Near-infrared AIEgens with high singlet-oxygen yields for mitochondria-specific imaging and antitumor photodynamic therapy

AIE-active photosensitizers (PSs) are promising for antitumor therapy due to their advantages of aggregation-promoted photosensitizing properties and outstanding imaging ability. High singlet-oxygen ((1)O(2)) yield, near-infrared (NIR) emission, and organelle specificity are vital parameters to PSs for biomedical applications. Herein, three AIE-active PSs with D–π–A structures are rationally designed to realize efficient (1)O(2) generation, by reducing the electron–hole distribution overlap, enlarging the difference on the electron-cloud distribution at the HOMO and LUMO, and decreasing the ΔE(ST). The design principle has been expounded with the aid of time-dependent density functional theory (TD-DFT) calculations and the analysis of electron–hole distributions. The (1)O(2) quantum yields of AIE-PSs developed here can be up to 6.8 times that of the commercial photosensitizer Rose Bengal under white-light irradiation, thus among the ones with the highest (1)O(2) quantum yields reported so far.

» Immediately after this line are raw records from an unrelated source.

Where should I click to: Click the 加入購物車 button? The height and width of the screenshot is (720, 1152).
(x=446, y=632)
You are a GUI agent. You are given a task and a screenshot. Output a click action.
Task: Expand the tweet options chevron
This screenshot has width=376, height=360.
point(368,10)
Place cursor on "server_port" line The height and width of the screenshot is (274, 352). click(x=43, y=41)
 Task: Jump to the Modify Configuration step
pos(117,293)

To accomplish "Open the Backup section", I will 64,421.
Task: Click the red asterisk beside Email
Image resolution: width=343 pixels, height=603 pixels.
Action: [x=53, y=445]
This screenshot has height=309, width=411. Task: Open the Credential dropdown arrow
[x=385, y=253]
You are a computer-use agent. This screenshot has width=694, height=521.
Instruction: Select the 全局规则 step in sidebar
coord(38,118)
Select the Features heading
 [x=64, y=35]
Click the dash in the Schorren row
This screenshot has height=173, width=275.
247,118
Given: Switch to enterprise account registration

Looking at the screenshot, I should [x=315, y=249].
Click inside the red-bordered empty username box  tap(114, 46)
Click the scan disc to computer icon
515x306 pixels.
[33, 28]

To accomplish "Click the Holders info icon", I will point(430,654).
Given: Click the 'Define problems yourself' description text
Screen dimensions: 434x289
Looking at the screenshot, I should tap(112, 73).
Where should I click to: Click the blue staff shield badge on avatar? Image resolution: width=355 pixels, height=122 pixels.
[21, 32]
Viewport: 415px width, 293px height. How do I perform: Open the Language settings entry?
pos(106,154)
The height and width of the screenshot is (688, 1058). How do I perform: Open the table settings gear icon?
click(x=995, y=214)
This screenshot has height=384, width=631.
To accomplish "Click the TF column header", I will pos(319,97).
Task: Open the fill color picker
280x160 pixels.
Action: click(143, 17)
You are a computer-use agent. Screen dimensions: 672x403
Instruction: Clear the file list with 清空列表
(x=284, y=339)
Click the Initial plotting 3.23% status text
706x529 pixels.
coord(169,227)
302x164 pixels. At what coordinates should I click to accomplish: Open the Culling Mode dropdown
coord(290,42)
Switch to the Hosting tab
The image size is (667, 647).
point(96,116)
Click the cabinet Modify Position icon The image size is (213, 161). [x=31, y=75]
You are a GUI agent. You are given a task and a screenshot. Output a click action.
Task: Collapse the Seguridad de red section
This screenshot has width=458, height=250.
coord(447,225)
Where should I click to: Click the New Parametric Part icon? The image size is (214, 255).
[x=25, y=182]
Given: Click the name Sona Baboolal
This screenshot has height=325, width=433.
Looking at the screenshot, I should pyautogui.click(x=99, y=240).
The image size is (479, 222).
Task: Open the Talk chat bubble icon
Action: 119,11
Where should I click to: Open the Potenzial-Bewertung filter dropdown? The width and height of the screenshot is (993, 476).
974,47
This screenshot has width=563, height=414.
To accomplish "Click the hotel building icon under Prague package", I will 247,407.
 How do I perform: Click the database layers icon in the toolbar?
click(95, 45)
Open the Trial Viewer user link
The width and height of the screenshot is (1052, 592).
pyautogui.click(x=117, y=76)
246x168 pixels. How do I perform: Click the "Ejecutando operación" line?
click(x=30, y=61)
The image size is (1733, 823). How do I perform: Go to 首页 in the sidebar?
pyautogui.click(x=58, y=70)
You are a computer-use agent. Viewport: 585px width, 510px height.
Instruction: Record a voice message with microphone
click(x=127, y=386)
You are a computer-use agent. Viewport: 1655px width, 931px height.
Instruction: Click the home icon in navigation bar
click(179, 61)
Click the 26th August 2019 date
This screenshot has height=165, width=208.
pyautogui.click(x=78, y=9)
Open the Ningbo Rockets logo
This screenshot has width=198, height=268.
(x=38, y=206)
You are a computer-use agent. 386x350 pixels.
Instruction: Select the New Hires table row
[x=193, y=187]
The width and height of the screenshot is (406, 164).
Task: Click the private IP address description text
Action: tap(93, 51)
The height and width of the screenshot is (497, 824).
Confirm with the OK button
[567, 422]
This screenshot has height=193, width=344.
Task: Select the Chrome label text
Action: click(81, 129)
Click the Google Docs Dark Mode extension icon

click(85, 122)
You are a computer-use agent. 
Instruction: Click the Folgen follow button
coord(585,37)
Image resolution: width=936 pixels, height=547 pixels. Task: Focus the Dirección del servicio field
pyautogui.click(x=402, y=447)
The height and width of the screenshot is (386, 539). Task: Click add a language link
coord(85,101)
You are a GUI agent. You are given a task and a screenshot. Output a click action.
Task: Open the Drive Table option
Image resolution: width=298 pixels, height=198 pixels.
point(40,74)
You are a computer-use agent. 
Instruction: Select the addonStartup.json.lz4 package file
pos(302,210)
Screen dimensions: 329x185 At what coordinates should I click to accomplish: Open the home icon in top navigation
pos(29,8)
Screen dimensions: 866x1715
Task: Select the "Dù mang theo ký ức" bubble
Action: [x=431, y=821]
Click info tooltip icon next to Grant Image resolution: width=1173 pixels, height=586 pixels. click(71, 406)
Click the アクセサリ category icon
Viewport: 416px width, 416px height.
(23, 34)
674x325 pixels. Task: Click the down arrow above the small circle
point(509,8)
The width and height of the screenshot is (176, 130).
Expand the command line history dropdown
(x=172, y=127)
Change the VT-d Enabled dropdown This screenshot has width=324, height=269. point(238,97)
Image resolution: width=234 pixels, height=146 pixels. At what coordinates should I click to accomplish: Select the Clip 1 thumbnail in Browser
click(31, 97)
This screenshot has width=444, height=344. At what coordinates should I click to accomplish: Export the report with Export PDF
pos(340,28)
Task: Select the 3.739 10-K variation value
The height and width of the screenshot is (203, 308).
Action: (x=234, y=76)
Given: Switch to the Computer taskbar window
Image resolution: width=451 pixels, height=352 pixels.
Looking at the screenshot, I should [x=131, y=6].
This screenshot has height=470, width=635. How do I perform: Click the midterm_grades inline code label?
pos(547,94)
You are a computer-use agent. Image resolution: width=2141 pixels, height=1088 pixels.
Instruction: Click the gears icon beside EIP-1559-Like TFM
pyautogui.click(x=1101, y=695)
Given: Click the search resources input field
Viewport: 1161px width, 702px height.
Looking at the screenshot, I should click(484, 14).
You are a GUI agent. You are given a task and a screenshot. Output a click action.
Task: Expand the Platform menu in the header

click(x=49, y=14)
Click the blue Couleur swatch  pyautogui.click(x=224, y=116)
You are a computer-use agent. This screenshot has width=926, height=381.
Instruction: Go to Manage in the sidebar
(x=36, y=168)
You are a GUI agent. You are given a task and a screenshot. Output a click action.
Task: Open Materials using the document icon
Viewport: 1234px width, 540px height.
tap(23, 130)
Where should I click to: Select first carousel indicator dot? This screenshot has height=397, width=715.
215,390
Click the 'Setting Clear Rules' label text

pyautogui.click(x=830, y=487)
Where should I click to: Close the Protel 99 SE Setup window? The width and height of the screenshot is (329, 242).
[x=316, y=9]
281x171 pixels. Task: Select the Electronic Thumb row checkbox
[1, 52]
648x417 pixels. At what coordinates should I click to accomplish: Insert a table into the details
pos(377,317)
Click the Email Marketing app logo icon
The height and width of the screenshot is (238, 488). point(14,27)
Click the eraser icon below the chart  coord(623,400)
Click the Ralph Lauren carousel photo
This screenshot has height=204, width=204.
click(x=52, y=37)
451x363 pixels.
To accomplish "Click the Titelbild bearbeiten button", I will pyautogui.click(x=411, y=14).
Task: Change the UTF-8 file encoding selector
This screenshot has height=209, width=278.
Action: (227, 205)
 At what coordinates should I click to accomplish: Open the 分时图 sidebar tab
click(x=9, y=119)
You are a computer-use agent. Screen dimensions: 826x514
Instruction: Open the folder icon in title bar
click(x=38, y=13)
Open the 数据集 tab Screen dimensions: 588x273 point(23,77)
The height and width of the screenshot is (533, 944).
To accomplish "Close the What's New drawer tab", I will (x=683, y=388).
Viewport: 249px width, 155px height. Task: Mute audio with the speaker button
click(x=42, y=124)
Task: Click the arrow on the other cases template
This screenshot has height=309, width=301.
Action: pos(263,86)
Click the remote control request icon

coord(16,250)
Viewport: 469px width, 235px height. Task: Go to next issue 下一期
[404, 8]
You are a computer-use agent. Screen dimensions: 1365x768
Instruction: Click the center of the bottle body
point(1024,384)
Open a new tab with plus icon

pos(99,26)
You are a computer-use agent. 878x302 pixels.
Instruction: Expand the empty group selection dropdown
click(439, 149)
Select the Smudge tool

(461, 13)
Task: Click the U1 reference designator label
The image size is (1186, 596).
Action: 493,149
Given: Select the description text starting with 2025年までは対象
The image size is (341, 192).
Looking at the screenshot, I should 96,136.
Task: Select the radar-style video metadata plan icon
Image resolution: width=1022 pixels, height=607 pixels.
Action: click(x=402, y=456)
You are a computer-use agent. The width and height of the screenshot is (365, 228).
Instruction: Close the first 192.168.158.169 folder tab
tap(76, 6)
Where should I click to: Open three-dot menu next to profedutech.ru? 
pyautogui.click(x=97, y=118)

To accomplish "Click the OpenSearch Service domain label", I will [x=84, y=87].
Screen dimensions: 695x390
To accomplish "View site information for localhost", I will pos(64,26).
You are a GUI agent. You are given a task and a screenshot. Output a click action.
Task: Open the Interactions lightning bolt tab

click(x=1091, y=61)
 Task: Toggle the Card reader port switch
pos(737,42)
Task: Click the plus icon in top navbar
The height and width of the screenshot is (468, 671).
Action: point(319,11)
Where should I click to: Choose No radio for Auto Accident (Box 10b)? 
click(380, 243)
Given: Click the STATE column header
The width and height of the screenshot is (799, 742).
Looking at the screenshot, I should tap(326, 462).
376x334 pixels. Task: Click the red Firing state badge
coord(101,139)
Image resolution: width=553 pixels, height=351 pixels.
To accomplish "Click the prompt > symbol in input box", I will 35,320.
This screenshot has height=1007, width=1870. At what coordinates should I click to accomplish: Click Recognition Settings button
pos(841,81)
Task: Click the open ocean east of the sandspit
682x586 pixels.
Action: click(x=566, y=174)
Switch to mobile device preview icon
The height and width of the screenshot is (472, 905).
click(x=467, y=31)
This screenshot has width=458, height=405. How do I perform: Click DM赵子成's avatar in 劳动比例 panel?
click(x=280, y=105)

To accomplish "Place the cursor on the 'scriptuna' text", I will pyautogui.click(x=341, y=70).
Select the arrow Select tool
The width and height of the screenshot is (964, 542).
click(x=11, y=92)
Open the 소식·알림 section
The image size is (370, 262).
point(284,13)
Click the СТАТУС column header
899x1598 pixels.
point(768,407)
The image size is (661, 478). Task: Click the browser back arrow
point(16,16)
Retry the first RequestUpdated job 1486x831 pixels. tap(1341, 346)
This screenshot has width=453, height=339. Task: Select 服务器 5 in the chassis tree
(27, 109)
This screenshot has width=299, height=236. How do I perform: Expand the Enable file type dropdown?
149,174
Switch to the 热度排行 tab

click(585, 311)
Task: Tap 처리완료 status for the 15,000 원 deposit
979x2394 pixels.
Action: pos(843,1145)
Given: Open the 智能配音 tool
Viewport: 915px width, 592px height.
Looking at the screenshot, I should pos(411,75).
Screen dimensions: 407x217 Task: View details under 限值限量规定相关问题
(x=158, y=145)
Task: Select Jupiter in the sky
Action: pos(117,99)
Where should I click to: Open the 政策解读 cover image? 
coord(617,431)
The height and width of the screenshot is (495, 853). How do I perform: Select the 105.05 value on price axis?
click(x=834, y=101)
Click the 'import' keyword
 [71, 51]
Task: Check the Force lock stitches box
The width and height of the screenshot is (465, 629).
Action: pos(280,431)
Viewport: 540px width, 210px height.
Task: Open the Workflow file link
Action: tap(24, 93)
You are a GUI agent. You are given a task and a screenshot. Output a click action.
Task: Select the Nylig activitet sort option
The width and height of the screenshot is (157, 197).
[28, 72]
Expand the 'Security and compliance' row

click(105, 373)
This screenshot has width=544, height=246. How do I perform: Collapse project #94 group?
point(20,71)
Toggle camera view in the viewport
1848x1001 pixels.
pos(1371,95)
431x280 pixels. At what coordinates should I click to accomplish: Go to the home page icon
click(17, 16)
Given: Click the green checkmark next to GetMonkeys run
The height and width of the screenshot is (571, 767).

Moreover, the NIR AIE-PSs show mitochondria-targeting capability, low dark cytotoxicity but superb photo-cytotoxicity, and satisfactory biocompatibility. The in vivo experimental results demonstrate good antitumor efficacy for the mouse tumour model. Therefore, the present work will shed light on the development of more high-performance AIE-PSs with high PDT efficiency.